====== Input for this task

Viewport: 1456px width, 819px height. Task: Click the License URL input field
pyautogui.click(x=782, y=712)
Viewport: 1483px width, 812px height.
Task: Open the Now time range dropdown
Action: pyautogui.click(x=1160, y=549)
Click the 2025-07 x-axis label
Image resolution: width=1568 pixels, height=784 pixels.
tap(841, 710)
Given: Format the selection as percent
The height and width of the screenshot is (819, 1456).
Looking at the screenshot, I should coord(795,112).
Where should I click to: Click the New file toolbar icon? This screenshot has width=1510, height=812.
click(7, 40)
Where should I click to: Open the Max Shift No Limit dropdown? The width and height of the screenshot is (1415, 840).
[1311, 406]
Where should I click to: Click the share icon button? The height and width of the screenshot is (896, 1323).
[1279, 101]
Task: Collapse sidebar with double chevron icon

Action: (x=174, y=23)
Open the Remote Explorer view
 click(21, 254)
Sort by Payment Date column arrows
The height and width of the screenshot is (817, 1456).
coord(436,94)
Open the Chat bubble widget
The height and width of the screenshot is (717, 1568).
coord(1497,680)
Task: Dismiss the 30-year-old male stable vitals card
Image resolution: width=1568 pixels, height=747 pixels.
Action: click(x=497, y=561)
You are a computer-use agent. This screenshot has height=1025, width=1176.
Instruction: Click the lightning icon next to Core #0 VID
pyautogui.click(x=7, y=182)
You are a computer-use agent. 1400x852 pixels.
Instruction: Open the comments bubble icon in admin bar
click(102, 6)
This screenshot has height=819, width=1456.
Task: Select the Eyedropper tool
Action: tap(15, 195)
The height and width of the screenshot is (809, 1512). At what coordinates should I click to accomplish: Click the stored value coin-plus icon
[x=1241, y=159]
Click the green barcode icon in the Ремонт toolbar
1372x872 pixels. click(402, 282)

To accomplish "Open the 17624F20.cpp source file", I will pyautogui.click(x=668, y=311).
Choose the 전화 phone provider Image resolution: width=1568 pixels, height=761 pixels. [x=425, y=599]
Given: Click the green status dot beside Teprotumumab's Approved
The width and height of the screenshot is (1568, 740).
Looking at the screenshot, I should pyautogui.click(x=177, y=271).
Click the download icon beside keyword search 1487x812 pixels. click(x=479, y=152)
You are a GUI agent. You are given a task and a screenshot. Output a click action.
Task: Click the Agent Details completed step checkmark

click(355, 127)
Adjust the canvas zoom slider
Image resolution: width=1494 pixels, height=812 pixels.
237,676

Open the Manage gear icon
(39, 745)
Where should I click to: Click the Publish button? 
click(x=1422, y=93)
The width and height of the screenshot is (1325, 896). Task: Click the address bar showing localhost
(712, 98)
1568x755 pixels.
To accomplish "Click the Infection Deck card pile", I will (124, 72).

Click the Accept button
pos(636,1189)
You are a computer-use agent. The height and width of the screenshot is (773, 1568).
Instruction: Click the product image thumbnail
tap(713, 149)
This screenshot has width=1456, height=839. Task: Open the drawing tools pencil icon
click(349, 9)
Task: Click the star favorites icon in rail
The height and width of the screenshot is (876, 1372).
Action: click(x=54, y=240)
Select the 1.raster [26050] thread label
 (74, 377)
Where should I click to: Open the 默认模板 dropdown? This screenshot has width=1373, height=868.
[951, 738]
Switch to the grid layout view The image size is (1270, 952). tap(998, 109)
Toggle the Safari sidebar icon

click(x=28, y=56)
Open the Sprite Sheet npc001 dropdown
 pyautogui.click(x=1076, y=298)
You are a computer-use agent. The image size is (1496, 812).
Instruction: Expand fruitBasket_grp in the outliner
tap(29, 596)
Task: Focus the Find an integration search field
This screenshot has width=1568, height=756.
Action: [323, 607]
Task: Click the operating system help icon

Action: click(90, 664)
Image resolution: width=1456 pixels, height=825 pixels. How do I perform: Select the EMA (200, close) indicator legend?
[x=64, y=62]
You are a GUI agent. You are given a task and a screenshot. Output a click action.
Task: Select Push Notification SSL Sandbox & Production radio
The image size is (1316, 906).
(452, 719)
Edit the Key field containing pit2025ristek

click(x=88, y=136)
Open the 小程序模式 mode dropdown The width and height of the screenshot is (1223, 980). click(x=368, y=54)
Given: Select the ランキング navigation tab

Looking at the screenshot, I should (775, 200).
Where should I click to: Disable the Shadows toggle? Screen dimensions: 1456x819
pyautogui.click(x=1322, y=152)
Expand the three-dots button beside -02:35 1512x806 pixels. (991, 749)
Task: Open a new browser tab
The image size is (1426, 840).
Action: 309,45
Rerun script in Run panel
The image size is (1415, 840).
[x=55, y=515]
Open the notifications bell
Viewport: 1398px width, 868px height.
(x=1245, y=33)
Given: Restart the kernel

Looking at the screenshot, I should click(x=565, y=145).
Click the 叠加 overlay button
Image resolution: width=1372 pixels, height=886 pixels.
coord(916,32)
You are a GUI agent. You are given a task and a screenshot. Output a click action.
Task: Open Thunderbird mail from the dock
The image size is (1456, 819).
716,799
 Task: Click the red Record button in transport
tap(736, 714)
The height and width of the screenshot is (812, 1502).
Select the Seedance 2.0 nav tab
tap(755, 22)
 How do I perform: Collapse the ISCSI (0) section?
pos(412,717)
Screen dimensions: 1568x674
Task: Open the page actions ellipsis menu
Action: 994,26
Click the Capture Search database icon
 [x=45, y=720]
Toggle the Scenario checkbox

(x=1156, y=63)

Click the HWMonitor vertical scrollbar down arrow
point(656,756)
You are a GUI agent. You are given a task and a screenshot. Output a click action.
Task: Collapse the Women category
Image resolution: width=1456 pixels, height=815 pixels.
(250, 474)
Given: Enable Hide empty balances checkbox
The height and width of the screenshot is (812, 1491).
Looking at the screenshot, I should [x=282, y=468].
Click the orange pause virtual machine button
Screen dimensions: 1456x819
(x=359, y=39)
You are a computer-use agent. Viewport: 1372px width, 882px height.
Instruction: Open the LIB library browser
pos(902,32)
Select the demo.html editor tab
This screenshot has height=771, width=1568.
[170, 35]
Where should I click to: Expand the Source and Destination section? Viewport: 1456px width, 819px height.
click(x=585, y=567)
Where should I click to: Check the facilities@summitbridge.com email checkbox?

============

Copy out the entries above without altering a single character.

* Problem solution *
Viewport: 1456px width, 819px height. Task: Click the License URL input field
pyautogui.click(x=782, y=712)
Viewport: 1483px width, 812px height.
Task: Open the Now time range dropdown
Action: pyautogui.click(x=1160, y=549)
Click the 2025-07 x-axis label
Image resolution: width=1568 pixels, height=784 pixels.
tap(841, 710)
Given: Format the selection as percent
The height and width of the screenshot is (819, 1456).
Looking at the screenshot, I should coord(795,112).
Where should I click to: Click the New file toolbar icon? This screenshot has width=1510, height=812.
click(7, 40)
Where should I click to: Open the Max Shift No Limit dropdown? The width and height of the screenshot is (1415, 840).
[1311, 406]
Where should I click to: Click the share icon button? The height and width of the screenshot is (896, 1323).
[1279, 101]
Task: Collapse sidebar with double chevron icon

Action: (x=174, y=23)
Open the Remote Explorer view
 click(21, 254)
Sort by Payment Date column arrows
The height and width of the screenshot is (817, 1456).
coord(436,94)
Open the Chat bubble widget
The height and width of the screenshot is (717, 1568).
coord(1497,680)
Task: Dismiss the 30-year-old male stable vitals card
Image resolution: width=1568 pixels, height=747 pixels.
Action: click(x=497, y=561)
You are a computer-use agent. This screenshot has height=1025, width=1176.
Instruction: Click the lightning icon next to Core #0 VID
pyautogui.click(x=7, y=182)
You are a computer-use agent. 1400x852 pixels.
Instruction: Open the comments bubble icon in admin bar
click(102, 6)
This screenshot has height=819, width=1456.
Task: Select the Eyedropper tool
Action: tap(15, 195)
The height and width of the screenshot is (809, 1512). At what coordinates should I click to accomplish: Click the stored value coin-plus icon
[x=1241, y=159]
Click the green barcode icon in the Ремонт toolbar
1372x872 pixels. click(402, 282)

To accomplish "Open the 17624F20.cpp source file", I will pyautogui.click(x=668, y=311).
Choose the 전화 phone provider Image resolution: width=1568 pixels, height=761 pixels. [x=425, y=599]
Given: Click the green status dot beside Teprotumumab's Approved
The width and height of the screenshot is (1568, 740).
Looking at the screenshot, I should pyautogui.click(x=177, y=271).
Click the download icon beside keyword search 1487x812 pixels. click(x=479, y=152)
You are a GUI agent. You are given a task and a screenshot. Output a click action.
Task: Click the Agent Details completed step checkmark

click(355, 127)
Adjust the canvas zoom slider
Image resolution: width=1494 pixels, height=812 pixels.
237,676

Open the Manage gear icon
(39, 745)
Where should I click to: Click the Publish button? 
click(x=1422, y=93)
The width and height of the screenshot is (1325, 896). Task: Click the address bar showing localhost
(712, 98)
1568x755 pixels.
To accomplish "Click the Infection Deck card pile", I will (124, 72).

Click the Accept button
pos(636,1189)
You are a computer-use agent. The height and width of the screenshot is (773, 1568).
Instruction: Click the product image thumbnail
tap(713, 149)
This screenshot has width=1456, height=839. Task: Open the drawing tools pencil icon
click(349, 9)
Task: Click the star favorites icon in rail
The height and width of the screenshot is (876, 1372).
Action: click(x=54, y=240)
Select the 1.raster [26050] thread label
 (74, 377)
Where should I click to: Open the 默认模板 dropdown? This screenshot has width=1373, height=868.
[951, 738]
Switch to the grid layout view The image size is (1270, 952). tap(998, 109)
Toggle the Safari sidebar icon

click(x=28, y=56)
Open the Sprite Sheet npc001 dropdown
 pyautogui.click(x=1076, y=298)
You are a computer-use agent. The image size is (1496, 812).
Instruction: Expand fruitBasket_grp in the outliner
tap(29, 596)
Task: Focus the Find an integration search field
This screenshot has width=1568, height=756.
Action: [323, 607]
Task: Click the operating system help icon

Action: click(90, 664)
Image resolution: width=1456 pixels, height=825 pixels. How do I perform: Select the EMA (200, close) indicator legend?
[x=64, y=62]
You are a GUI agent. You are given a task and a screenshot. Output a click action.
Task: Select Push Notification SSL Sandbox & Production radio
The image size is (1316, 906).
(452, 719)
Edit the Key field containing pit2025ristek

click(x=88, y=136)
Open the 小程序模式 mode dropdown The width and height of the screenshot is (1223, 980). click(x=368, y=54)
Given: Select the ランキング navigation tab

Looking at the screenshot, I should (775, 200).
Where should I click to: Disable the Shadows toggle? Screen dimensions: 1456x819
pyautogui.click(x=1322, y=152)
Expand the three-dots button beside -02:35 1512x806 pixels. (991, 749)
Task: Open a new browser tab
The image size is (1426, 840).
Action: 309,45
Rerun script in Run panel
The image size is (1415, 840).
[x=55, y=515]
Open the notifications bell
Viewport: 1398px width, 868px height.
(x=1245, y=33)
Given: Restart the kernel

Looking at the screenshot, I should click(x=565, y=145).
Click the 叠加 overlay button
Image resolution: width=1372 pixels, height=886 pixels.
coord(916,32)
You are a GUI agent. You are given a task and a screenshot. Output a click action.
Task: Open Thunderbird mail from the dock
The image size is (1456, 819).
716,799
 Task: Click the red Record button in transport
tap(736, 714)
The height and width of the screenshot is (812, 1502).
Select the Seedance 2.0 nav tab
tap(755, 22)
 How do I perform: Collapse the ISCSI (0) section?
pos(412,717)
Screen dimensions: 1568x674
Task: Open the page actions ellipsis menu
Action: 994,26
Click the Capture Search database icon
 [x=45, y=720]
Toggle the Scenario checkbox

(x=1156, y=63)

Click the HWMonitor vertical scrollbar down arrow
point(656,756)
You are a GUI agent. You are given a task and a screenshot. Output a click action.
Task: Collapse the Women category
Image resolution: width=1456 pixels, height=815 pixels.
(250, 474)
Given: Enable Hide empty balances checkbox
The height and width of the screenshot is (812, 1491).
Looking at the screenshot, I should [x=282, y=468].
Click the orange pause virtual machine button
Screen dimensions: 1456x819
(x=359, y=39)
You are a computer-use agent. Viewport: 1372px width, 882px height.
Instruction: Open the LIB library browser
pos(902,32)
Select the demo.html editor tab
This screenshot has height=771, width=1568.
[170, 35]
Where should I click to: Expand the Source and Destination section? Viewport: 1456px width, 819px height.
click(x=585, y=567)
Where should I click to: Check the facilities@summitbridge.com email checkbox?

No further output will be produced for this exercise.